Since all these artists were pushing Drake’s sound, it was easy for him to indulge other interests. Starting after Take Care, when singing and swinging for the charts, Drake began jetting to new genres, including Jamaican dancehall, Nigerian afrobeats and South African house. He allowed other artists to take the lead vocals on entire tracks – letting PARTYNEXTDOOR wail and moan on “Wednesday Night Interlude,” handing the mic to Sampha on the keening “4422.” And even though Drake had so much success elevating melody, he worked hard to hone a bruising, quarrelsome rap style, which carried him from “Worst Behavior” to If You’re Reading This It’s Too Late, from What a Time to Be Alive to “Free Smoke” and “No Long Talking.”

For much of Scorpion, especially the first half, this remains Drake’s mode: Head down, fists up. But the second part of the new album serves as a welcome change of pace. The transformation is foreshadowed on the final track of Side One by Nai Palm of Hiatus Kaiyote, who harmonizes with herself during an impressive snippet of an Aaliyah cover. When Drake returns on Side Two, he is staggering around in a familiar R&B-induced stupor. “Peak,” “Jaded” and “Finesse” are wonderfully lackluster – no one could deliver the line “honestly, I can’t stand ya” with less bite than Drake. These could all be one long track, artfully deflated and eminently singable. There’s more momentum in “Summer Games,” “Ratchet Happy Birthday,” “Don’t Matter to Me” and “After Dark,” but you know these partially-committed melodic patterns and nonchalant croons – you’ve been hearing them for almost a decade.

For Drake, this part of Scorpion is both a welcome return to form and moment of dissonance. When R&B was struggling, he helped clear a path for it move forward. But now he offers up a surprisingly rigid vision of R&B – especially at a time, maybe the first in a decade, when his grip on the genre is weakening. Several young singers on the charts today, including Daniel Caesar, Ella Mai and Jacquees, owe little to Drake’s sound. And by far the most successful R&B act of the last three months has been Ty Dolla $ign, who loves the sort of vocal drama that Drake sent into exile: For Ty, the more complex harmonies and melismatic acrobatics, the better.

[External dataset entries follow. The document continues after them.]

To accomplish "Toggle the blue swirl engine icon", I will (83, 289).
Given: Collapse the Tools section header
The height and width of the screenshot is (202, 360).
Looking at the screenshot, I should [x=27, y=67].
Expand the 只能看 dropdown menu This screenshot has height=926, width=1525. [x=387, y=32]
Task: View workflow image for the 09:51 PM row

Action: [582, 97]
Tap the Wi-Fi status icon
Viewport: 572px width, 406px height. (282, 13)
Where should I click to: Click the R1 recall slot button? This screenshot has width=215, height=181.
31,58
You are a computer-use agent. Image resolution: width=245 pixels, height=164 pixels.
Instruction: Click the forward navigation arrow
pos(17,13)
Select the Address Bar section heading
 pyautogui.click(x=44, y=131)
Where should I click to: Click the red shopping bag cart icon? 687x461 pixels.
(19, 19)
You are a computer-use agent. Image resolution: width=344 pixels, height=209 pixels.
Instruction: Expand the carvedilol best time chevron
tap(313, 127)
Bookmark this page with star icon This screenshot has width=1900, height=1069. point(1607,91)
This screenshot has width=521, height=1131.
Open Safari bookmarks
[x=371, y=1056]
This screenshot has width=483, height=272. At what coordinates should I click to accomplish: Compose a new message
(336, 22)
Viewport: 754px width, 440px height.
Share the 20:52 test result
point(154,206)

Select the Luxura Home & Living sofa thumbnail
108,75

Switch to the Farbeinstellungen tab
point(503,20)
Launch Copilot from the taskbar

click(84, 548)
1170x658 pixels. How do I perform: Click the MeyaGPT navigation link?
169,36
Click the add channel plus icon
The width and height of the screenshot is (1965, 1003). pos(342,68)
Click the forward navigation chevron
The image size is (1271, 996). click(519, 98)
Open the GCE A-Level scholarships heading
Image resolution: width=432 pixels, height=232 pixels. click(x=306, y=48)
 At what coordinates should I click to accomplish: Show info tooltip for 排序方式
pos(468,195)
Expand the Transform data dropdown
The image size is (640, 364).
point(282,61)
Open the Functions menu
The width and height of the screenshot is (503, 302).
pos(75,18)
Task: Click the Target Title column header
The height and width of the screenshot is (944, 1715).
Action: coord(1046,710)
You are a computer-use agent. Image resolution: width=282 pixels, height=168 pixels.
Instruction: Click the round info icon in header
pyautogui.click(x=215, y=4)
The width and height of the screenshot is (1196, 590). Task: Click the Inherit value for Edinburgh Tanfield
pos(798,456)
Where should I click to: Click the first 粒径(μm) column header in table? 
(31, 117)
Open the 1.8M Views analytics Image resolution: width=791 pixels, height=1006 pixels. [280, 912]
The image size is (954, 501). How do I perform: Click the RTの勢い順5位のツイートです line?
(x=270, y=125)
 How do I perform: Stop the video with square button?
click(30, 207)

So when Ty shows up twice on the second half of Scorpion it feels startling and momentous, an alien incursion in Drake-land. He’s there in “Jaded,” emoting wildly somewhere behind Drake like an R&B feelings-translator. And on “After Dark,” Ty moves into the forefront, pleading and ad-libbing through an entire verse without restraint. After years of relying on Drake’s blueprints, R&B is moving on to new templates. But these two songs suggest that Drake might consider moving with it.